Product Manager II, Orchestration & Workflow
Job Description
About the Role
The Product Manager II, Orchestration & Workflow is responsible for bringing the future-state operating model to life — end-to-end — through our agentic AI platform. This role designs the workflows, decision logic, and human-AI collaboration patterns that let Design, Merchandising, Planning, and Buying operate as one connected system: AI agents orchestrating work across capabilities, surfacing the right context at the right moment, and executing routine decisions so people can focus on judgment and creativity.You are the connective tissue between process, product, and platform. You translate how the business should run in the future into the orchestration logic our agents execute today — defining the steps, handoffs, signals, guardrails, and escalation paths that turn a workflow from a diagram into a working system. You are equally fluent in blueprints and agent design patterns, and equally credible with a merchandise planner and an ML engineer.
What You'll Do
Own the workflows within the end-to-end orchestration layer that connects our product-to-market capabilities; defining the workflows from one product to the next, where agents act autonomously, where humans decide, and how context, state, and intent are passed between agents, systems, and users.
Translate future-state workflow blueprints into executable orchestration: the triggers, conditions, handoffs, exception paths, and human-in-the-loop checkpoints our platform operates against day to day.
Partner with capability product managers across design, merchandising, planning, and buying to ensure each product exposes the inputs, outputs, and signals required for cross-workflow orchestration; turning a portfolio of capabilities into a coherent operating system.
Design human-AI collaboration patterns that calibrate trust over time: where agents recommend, where they act, where they request confirmation, and how decision rationale, confidence, and provenance are surfaced to users.
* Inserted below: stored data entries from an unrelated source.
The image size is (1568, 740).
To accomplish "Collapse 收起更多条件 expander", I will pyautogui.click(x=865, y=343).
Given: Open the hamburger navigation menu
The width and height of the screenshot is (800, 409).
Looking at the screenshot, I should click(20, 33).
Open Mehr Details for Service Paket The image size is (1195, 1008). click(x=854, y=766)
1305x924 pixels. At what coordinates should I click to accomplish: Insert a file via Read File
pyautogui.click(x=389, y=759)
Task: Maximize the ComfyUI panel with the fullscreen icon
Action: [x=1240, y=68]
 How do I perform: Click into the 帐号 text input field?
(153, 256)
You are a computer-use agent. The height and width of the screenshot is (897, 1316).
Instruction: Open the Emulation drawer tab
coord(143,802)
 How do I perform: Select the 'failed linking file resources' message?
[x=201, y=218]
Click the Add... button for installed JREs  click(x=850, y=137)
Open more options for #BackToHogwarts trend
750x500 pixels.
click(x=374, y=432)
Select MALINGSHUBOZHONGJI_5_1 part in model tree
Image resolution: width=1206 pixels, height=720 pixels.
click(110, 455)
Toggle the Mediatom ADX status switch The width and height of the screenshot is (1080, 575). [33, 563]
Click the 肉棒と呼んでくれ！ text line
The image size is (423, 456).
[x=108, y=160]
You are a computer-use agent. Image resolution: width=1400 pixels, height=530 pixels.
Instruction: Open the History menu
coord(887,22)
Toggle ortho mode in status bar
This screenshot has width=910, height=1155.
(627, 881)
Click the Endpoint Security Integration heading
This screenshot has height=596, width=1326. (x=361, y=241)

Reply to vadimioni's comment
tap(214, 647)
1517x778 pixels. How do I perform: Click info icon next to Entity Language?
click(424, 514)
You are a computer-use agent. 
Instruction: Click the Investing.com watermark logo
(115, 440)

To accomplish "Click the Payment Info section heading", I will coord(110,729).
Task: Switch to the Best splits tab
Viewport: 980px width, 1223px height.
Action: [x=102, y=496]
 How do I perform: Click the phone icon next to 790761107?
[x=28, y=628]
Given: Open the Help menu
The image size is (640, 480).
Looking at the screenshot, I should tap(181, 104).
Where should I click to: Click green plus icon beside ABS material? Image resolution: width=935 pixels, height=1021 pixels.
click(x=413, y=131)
Define agent evaluation and observability requirements; how we measure whether agents are doing the right thing, how we detect drift or regression, and how we close the loop between user feedback, eval data, and orchestration logic.
Establish the orchestration data model: the shared vocabulary of entities, states, events, and decisions every capability and every agent operates against, in partnership with Architecture, Data, and Engineering.
Lead the blueprinting and process design for cross-capability workflows, drawing on VOC, journey mapping, and process diagnostics to identify the friction points where orchestration creates the most leverage.
Drive change management for new ways of working; partnering with business stakeholders to shift teams from manual, sequential workflows to AI-orchestrated, parallelized ones, including training, documentation, and adoption measurement.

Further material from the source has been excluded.